▶ Task details
From the records, pick out and copy each line containing "hamburger".
-- The data follows --
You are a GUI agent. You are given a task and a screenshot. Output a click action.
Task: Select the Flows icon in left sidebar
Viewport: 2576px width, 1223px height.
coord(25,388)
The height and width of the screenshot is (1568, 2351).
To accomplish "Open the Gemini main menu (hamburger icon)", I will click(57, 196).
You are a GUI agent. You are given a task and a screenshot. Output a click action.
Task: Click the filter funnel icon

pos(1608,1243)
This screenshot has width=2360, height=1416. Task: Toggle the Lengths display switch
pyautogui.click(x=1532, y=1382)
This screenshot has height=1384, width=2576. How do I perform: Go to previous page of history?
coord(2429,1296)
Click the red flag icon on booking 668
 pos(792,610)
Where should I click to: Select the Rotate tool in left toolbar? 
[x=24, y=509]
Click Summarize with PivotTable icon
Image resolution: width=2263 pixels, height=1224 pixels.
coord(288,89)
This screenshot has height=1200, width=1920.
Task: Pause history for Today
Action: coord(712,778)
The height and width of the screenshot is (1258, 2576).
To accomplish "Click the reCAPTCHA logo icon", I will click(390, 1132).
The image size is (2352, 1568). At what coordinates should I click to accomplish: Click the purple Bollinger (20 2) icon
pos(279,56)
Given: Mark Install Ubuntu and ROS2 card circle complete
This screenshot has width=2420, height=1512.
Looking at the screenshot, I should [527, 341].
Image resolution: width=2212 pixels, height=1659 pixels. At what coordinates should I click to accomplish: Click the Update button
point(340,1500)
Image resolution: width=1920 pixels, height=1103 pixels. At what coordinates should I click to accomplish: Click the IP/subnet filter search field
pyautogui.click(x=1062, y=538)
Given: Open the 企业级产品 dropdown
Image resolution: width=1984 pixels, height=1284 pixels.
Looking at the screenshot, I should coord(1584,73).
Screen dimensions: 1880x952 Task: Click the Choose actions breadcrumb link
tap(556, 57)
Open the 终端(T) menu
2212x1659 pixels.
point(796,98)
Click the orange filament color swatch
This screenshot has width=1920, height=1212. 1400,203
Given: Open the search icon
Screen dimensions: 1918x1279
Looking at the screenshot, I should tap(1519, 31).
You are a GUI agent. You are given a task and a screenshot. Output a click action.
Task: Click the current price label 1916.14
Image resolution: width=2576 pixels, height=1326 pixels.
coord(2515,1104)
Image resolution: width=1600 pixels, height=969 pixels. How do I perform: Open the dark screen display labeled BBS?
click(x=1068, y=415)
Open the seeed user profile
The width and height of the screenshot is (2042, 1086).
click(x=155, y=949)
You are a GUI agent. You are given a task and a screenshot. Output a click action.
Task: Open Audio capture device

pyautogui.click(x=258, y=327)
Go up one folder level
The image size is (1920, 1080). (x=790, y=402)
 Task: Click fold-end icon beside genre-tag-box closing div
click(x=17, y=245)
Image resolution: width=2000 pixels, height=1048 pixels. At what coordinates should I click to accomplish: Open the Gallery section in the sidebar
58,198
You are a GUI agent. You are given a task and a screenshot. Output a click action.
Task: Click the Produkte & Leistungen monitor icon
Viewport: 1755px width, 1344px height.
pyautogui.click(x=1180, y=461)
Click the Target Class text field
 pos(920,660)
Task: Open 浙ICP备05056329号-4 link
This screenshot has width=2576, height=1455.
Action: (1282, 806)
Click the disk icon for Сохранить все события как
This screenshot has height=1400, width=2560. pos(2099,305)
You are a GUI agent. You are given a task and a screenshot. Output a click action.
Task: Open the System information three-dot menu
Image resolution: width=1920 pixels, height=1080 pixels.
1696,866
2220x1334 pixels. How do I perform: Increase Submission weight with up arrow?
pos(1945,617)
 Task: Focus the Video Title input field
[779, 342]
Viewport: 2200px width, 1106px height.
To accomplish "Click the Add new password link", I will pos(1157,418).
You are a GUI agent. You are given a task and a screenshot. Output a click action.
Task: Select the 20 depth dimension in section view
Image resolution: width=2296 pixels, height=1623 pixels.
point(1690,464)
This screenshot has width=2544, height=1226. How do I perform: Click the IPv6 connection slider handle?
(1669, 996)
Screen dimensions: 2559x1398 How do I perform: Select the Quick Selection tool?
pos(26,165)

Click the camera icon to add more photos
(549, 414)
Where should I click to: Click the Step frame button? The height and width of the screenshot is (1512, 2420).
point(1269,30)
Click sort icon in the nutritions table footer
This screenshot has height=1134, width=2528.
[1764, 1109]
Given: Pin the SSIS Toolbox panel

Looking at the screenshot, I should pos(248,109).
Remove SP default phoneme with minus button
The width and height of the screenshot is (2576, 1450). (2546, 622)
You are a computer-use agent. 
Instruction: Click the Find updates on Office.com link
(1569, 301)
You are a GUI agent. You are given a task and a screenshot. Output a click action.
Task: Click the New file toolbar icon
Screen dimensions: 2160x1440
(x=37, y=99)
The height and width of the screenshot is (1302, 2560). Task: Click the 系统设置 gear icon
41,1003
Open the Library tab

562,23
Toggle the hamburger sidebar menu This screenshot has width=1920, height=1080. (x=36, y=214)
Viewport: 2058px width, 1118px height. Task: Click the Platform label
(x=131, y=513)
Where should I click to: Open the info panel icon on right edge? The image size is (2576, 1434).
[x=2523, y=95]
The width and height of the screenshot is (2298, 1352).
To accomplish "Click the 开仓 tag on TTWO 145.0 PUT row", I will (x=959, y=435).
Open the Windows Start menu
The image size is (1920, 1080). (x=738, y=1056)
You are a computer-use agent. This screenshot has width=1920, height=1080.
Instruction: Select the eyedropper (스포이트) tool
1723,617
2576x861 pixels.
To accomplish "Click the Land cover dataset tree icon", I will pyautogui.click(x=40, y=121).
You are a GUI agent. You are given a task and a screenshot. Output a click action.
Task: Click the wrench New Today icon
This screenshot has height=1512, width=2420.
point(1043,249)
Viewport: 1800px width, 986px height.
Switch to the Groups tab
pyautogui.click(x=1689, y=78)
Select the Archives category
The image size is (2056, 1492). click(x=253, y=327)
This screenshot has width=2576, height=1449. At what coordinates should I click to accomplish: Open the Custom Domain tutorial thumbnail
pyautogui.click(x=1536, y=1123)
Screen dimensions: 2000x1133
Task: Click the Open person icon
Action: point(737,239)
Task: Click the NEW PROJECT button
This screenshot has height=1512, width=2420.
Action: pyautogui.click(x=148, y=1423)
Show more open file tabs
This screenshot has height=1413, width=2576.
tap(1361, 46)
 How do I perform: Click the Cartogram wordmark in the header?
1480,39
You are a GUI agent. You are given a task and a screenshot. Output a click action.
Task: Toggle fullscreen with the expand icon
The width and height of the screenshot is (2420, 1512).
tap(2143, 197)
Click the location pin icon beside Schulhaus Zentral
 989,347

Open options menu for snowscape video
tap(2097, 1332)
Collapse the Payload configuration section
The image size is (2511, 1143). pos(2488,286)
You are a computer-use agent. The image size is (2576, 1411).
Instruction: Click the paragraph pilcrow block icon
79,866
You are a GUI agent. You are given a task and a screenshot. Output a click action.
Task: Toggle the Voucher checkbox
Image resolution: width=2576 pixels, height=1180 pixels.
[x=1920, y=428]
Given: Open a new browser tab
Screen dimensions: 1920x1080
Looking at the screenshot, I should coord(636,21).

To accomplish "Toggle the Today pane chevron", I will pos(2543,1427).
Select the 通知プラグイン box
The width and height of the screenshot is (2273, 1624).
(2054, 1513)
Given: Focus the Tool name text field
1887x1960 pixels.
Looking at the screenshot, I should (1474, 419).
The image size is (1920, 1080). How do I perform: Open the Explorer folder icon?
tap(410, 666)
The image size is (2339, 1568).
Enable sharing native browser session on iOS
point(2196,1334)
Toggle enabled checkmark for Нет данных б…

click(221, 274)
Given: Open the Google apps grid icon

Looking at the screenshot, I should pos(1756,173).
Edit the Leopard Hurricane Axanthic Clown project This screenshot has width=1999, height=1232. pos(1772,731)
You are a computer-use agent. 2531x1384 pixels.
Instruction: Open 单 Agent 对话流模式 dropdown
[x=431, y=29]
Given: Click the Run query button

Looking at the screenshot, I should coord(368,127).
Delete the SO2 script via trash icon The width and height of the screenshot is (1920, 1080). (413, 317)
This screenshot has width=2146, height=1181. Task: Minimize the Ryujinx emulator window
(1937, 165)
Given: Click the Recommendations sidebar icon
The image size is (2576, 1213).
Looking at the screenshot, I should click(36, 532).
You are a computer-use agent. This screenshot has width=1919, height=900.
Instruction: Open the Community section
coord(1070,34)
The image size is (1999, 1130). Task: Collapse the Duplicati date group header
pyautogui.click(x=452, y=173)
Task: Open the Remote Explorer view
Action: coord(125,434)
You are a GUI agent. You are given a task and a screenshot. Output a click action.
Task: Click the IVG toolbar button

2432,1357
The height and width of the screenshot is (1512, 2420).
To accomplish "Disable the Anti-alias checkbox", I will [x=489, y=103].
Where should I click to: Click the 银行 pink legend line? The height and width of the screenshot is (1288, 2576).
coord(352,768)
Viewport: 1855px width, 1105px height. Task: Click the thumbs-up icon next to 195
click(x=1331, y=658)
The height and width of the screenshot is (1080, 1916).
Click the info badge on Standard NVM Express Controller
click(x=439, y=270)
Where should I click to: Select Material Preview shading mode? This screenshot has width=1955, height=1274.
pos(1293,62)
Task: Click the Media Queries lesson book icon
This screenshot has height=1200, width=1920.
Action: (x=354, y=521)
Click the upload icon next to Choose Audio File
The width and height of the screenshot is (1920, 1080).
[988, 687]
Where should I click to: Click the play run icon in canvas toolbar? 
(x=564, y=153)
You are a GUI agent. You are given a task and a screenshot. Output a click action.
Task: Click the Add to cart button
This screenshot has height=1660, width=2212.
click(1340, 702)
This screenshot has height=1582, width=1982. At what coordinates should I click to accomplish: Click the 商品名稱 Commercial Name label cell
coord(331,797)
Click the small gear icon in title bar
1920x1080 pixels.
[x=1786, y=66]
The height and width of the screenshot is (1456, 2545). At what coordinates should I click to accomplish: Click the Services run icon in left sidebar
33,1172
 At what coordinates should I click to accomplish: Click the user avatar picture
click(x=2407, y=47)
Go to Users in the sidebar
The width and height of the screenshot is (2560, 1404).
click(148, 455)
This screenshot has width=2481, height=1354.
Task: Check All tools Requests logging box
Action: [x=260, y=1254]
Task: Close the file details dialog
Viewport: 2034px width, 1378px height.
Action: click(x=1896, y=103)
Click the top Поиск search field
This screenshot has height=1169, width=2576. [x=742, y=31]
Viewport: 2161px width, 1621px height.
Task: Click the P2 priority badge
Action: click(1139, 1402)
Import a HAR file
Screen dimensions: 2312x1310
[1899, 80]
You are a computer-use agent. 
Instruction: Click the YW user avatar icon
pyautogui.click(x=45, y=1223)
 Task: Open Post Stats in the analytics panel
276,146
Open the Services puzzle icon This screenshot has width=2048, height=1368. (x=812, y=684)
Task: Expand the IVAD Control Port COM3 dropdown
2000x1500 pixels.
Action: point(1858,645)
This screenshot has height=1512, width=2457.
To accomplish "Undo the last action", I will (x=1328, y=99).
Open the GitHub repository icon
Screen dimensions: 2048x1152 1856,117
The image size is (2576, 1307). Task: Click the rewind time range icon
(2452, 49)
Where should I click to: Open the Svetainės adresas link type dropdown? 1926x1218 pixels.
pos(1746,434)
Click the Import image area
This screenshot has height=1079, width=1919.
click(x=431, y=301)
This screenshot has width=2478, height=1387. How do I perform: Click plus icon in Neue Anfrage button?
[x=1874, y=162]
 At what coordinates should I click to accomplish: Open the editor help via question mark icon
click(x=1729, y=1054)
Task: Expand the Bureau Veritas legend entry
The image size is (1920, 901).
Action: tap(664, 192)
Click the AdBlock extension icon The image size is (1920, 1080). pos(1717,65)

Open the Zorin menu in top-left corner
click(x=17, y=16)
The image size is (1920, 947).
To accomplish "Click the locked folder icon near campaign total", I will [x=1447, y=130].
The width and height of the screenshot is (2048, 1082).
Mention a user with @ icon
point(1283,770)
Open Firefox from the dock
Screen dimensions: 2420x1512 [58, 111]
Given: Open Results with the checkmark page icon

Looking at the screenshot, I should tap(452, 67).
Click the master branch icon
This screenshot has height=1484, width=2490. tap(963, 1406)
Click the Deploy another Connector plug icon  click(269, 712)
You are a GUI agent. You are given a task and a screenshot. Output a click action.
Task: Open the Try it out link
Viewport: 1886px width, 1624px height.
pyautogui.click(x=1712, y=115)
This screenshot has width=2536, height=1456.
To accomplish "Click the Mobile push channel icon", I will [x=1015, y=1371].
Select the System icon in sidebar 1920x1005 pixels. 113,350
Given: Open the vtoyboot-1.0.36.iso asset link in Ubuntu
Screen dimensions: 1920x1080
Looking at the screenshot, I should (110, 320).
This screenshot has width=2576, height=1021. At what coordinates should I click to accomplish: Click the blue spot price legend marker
-- The data concluded --
▶ Solution to the problem
To accomplish "Open the Gemini main menu (hamburger icon)", I will click(57, 196).
Toggle the hamburger sidebar menu This screenshot has width=1920, height=1080. (x=36, y=214)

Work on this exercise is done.